Следующая дверь, ведущая дальше, вглубь апартаментов, тоже оказалась открытой. Прямой широкий коридор за нею пустовал, но в его дальнем конце мельтешили какие-то тени. Оттуда же доносились шум и громкие голоса. Кажется, я даже расслышал среди них голос Дарио… А может, мне просто почудилось. Но громкий и неумолкающий голос капитана я разобрал совершенно отчетливо. Не иначе Ферреро лично руководил эвакуацией Владычицы Льдов на берег. Стало быть, переправа будет проходить все-таки на шлюпках, поскольку обычные спасательные бочки придворные могли сбросить на воду и сами.
Похоже, все обитатели апартаментов и их спасатели собрались сейчас у правого борта, откуда они отправятся прямиком на берег. Все самое ценное наверняка уже собрано и находится при них, а остальным можно пожертвовать – все равно оно никуда отсюда не денется. Так что мы можем тихой сапой пробраться в комнаты, куда хозяева уже вряд ли вернутся, и подождать их отплытия.
Оставаться снаружи опасно. На корабельном корпусе нас рано или поздно заметят и зададутся вопросом, а чего эти трое там расселись и не спускаются вниз. Внутри королевских покоев мы тоже рискуем нарваться на неприятности, но с меньшими шансами. После кораблекрушения численность боеспособной охраны Владычицы наверняка сократилась, и вряд ли она оставит тут хотя бы одного телохранителя. Зато веревочные лестницы и, возможно, парочка спасательных поплавков после них еще останутся. А большего, чтобы догрести до суши, нам и не надо.
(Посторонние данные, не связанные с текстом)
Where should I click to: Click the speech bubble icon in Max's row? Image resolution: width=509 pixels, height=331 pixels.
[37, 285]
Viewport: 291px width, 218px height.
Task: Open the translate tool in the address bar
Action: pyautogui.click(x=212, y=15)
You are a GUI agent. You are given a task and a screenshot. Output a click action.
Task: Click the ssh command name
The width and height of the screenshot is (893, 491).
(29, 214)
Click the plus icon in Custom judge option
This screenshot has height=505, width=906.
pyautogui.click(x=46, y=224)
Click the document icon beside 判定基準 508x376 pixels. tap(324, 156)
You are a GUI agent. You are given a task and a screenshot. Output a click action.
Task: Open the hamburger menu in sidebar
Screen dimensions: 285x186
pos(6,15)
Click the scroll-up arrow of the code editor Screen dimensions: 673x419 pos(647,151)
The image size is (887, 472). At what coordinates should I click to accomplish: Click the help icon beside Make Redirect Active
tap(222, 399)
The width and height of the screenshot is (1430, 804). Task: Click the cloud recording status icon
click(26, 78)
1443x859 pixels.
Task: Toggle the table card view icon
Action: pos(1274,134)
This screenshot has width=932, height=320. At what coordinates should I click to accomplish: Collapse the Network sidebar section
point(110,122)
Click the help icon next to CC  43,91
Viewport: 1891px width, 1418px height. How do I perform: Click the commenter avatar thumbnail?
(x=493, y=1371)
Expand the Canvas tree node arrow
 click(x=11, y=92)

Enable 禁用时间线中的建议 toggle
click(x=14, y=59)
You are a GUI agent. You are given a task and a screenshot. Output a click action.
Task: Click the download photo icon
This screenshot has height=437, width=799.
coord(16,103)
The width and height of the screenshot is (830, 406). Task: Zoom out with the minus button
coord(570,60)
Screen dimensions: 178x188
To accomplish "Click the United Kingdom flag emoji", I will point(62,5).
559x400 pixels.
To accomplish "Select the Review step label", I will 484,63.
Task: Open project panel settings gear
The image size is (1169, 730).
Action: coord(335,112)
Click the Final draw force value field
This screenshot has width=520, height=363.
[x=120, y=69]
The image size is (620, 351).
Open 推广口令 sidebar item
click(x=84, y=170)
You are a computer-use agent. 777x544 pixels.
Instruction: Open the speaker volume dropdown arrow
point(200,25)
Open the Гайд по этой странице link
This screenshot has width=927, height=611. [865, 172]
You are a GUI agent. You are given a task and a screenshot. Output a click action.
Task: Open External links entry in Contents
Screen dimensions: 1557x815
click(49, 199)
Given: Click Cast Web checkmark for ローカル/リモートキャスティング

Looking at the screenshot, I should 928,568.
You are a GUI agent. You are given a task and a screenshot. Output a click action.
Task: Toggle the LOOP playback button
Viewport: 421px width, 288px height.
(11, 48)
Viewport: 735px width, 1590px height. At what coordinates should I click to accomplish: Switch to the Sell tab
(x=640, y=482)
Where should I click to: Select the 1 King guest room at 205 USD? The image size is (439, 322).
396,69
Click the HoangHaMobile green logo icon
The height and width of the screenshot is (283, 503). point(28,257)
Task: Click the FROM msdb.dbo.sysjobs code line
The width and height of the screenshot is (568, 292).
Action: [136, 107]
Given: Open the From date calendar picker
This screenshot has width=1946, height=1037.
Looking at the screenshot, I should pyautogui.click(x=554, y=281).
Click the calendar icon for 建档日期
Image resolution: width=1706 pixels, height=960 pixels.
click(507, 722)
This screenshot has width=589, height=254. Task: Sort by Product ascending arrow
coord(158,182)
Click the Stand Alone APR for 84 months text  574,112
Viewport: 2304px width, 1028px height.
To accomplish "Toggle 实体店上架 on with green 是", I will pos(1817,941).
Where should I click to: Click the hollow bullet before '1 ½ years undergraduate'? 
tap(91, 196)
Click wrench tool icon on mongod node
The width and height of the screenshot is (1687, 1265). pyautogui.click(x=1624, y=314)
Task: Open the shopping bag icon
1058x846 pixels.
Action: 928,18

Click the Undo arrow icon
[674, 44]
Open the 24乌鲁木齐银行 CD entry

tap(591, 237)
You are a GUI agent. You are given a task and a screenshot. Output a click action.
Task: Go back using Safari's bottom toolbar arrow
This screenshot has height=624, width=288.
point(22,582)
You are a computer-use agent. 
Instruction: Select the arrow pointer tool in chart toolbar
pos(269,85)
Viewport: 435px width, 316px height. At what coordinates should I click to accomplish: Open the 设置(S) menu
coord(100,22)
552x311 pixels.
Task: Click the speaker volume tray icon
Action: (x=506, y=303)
Я вкратце растолковал товарищам свой план, затем помог де Бодье перелезть через ограждение и, дождавшись Малабониту, съехал вместе с ними по наклонной поверхности террасы ко входу в апартаменты. Заглянув в крайний зал и не обнаружив в нем ни души, мы проникли туда и, окинув беглым взглядом потрепанную роскошь, затаились возле внутренней двери. Она вела в коридор, где нам пока не следовало появляться. Впрочем, отсюда тоже было слышно все, что происходит возле правого борта.
Голос Дарио долетел до нас спустя пару минут. Теперь ошибиться было нельзя – каждый из нас расслышал его совершенно отчетливо. Расслышал – и приуныл, хотя все мы были давно к этому готовы.
Тамбурини о чем-то оживленно заговорил с капитаном, но их беседа и близко не напоминала разговор пленника с тюремщиком. Более того, это в тоне Ферреро звучали виноватые нотки. А наш парень говорил с ним так же уверенно, как сам Ферреро допрашивал нас после того, как мы очутились на «Шайнберге».
Кажется, королевский фаворит и капитан вели речь о контейнере с «черной грязью» и о том, насколько усложнилась его отправка на берег. И это тоже многое объясняло. Будь Дарио против планов Владычицы и находись здесь не по своей воле, ему следовало радоваться, что при подготовке атаки на Жерло возникли трудности. Но Дарио не радовался. Напротив, его переполняло возмущение, и он не срывался на крик лишь потому, что был хорошо воспитан и умел сдерживать свои эмоции.